Code Details and Classification

E55.9 is a billable, specific code, meaning it can be submitted directly on insurance claims without further specificity. It falls under the parent category E55 (Vitamin D deficiency), which itself belongs to the broader grouping E50–E64 (Other nutritional deficiencies). The E55 parent category is non-billable on its own and requires one of its two child codes for claim submission.

The ICD-10-CM Alphabetic Index maps several terms to E55.9, so providers searching under different names will arrive at the same code. These include “Avitaminosis D,” “Calciferol deficiency,” “Ergosterol deficiency,” and simply “Vitamin deficiency, D.”

Codes Under the E55 Category

The E55 parent category contains only two billable codes:

  • E55.0 — Rickets, active: Used when vitamin D deficiency has progressed to active rickets, a bone-softening condition seen primarily in infants and children. Clinical signs include skeletal deformities, bone pain, fractures, and muscle weakness. E55.0 is reserved strictly for nutritional vitamin D deficiency rickets and cannot be used for rickets caused by other conditions such as celiac disease (K90.0), Crohn’s disease (K50.-), chronic kidney disease (N25.0), or inherited disorders like familial hypophosphatemia (E83.31) or hereditary vitamin D-dependent rickets (E83.32).
  • E55.9 — Vitamin D deficiency, unspecified: Used for all other confirmed cases of vitamin D deficiency that do not meet the criteria for active rickets.

One source referenced a code E55.8 (“Other vitamin D deficiencies”), but official ICD-10-CM code lists from multiple authorities confirm that no such code exists. The E55 category has only two active child codes.

Excludes Notes and Coding Restrictions

The E55 category carries important Type 1 Excludes notes, which flag conditions that cannot be coded together with any E55 code on the same claim. These mutually exclusive conditions are:

  • Adult osteomalacia (M83.-): When vitamin D deficiency in an adult has caused osteomalacia, the M83 code is used instead of E55. The two categories represent a coding boundary: E55 covers the deficiency itself, while M83 covers the adult bone disease that can result from it.
  • Osteoporosis (M80.-): Osteoporosis is classified separately and should not be coded alongside E55.
  • Sequelae of rickets (E64.3): Once rickets has resolved but left lasting effects such as skeletal deformities, bowlegs, or scoliosis, the residual condition is coded with E64.3 rather than E55.0. The coding instructions for E64.3 require that the specific residual condition be coded first, followed by E64.3 as a secondary code.
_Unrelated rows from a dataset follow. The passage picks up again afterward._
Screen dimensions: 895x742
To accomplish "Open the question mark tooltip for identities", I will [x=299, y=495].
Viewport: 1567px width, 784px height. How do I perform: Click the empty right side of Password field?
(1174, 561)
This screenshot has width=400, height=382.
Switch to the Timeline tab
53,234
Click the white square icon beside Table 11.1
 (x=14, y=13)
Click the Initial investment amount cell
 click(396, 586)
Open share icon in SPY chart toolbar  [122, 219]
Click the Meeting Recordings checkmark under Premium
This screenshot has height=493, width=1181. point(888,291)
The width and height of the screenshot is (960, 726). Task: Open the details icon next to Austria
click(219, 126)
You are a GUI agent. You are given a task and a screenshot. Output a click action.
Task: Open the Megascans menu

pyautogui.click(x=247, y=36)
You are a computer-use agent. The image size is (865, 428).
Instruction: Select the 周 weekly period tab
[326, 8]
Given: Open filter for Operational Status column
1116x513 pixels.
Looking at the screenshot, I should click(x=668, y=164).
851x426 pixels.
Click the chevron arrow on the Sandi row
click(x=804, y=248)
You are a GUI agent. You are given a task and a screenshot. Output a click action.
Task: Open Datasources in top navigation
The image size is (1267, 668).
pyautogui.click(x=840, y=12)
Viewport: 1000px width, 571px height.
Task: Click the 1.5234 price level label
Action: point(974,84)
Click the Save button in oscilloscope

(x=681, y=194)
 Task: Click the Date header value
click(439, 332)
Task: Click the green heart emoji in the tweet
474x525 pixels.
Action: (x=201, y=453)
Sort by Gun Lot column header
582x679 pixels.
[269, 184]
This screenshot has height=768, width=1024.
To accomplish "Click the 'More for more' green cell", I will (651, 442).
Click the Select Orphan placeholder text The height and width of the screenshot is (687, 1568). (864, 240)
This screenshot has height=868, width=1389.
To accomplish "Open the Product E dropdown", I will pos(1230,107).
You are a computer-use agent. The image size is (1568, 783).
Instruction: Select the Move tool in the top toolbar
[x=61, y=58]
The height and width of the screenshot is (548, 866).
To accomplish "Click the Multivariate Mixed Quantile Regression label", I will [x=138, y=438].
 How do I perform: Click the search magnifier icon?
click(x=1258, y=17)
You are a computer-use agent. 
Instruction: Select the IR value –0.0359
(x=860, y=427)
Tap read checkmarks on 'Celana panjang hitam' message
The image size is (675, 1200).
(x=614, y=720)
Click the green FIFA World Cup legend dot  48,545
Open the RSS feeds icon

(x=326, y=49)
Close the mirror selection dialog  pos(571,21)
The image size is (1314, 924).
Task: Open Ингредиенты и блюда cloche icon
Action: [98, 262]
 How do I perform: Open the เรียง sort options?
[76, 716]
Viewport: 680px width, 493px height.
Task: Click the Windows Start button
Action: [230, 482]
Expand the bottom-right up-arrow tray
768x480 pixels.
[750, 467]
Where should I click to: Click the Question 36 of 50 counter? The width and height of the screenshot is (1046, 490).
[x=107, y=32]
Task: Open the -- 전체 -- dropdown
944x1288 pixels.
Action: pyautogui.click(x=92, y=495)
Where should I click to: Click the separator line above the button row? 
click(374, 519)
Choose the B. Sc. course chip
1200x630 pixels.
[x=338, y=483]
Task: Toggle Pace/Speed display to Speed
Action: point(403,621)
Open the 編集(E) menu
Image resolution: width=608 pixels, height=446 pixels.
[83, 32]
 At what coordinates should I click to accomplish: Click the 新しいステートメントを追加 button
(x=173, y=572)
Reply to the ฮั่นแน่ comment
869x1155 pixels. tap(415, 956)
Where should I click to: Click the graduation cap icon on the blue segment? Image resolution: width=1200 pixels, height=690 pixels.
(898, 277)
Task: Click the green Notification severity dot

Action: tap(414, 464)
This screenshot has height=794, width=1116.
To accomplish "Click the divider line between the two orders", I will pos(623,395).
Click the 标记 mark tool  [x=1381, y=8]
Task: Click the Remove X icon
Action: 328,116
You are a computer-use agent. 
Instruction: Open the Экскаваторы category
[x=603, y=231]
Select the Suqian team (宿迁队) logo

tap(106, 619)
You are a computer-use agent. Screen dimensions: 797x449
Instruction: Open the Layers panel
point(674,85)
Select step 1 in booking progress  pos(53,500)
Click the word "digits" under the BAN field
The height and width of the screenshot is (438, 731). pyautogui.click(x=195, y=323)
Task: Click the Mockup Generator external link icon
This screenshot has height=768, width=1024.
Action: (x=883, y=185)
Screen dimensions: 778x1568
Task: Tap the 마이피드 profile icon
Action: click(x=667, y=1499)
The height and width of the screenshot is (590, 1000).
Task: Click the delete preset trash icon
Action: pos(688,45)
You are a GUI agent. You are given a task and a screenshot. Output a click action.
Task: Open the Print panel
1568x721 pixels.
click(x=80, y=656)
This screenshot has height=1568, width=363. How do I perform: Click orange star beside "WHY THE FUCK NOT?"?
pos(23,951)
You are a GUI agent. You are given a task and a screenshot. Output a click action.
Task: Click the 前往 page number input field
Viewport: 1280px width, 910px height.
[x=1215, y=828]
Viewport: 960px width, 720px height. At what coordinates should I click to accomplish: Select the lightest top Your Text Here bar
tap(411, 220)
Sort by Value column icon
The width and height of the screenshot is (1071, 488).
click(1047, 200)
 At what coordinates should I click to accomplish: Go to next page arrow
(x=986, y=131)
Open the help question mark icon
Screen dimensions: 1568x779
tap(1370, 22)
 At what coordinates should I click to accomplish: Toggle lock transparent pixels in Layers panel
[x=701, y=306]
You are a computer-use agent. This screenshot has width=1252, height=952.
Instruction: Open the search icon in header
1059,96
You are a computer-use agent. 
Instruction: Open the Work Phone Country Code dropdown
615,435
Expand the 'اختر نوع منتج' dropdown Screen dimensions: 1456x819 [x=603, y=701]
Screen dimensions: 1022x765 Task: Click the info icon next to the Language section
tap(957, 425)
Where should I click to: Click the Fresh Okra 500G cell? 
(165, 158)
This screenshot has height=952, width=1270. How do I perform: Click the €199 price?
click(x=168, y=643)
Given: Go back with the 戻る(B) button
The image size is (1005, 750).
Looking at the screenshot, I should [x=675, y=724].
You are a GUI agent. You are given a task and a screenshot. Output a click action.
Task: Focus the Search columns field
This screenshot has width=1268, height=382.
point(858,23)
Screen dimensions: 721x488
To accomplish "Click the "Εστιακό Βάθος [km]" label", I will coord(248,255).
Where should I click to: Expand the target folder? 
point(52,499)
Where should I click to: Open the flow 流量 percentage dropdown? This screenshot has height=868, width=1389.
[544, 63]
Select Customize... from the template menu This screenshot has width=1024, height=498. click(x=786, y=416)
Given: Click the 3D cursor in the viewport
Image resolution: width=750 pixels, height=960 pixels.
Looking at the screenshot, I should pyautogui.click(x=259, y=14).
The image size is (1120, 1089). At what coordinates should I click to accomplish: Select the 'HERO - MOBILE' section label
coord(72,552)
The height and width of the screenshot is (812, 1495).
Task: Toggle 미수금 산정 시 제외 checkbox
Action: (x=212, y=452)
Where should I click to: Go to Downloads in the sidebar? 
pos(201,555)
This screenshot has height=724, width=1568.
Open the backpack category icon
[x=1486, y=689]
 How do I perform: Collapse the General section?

A broader Type 2 Excludes note at the E50–E64 level also flags nutritional anemias (D50–D53), meaning those conditions may coexist with vitamin D deficiency but are classified elsewhere.

Clinical Thresholds for Diagnosis

The serum 25-hydroxyvitamin D test is the standard measure used to assess vitamin D status, but the threshold that defines “deficiency” varies depending on which guidelines a clinician follows. The National Academies of Sciences, Engineering, and Medicine consider levels below 12 ng/mL (30 nmol/L) to indicate risk of deficiency, with 12–20 ng/mL considered potentially inadequate for bone and overall health. The Endocrine Society’s older 2011 guideline set a higher bar, defining deficiency as below 20 ng/mL and insufficiency as 21–29 ng/mL.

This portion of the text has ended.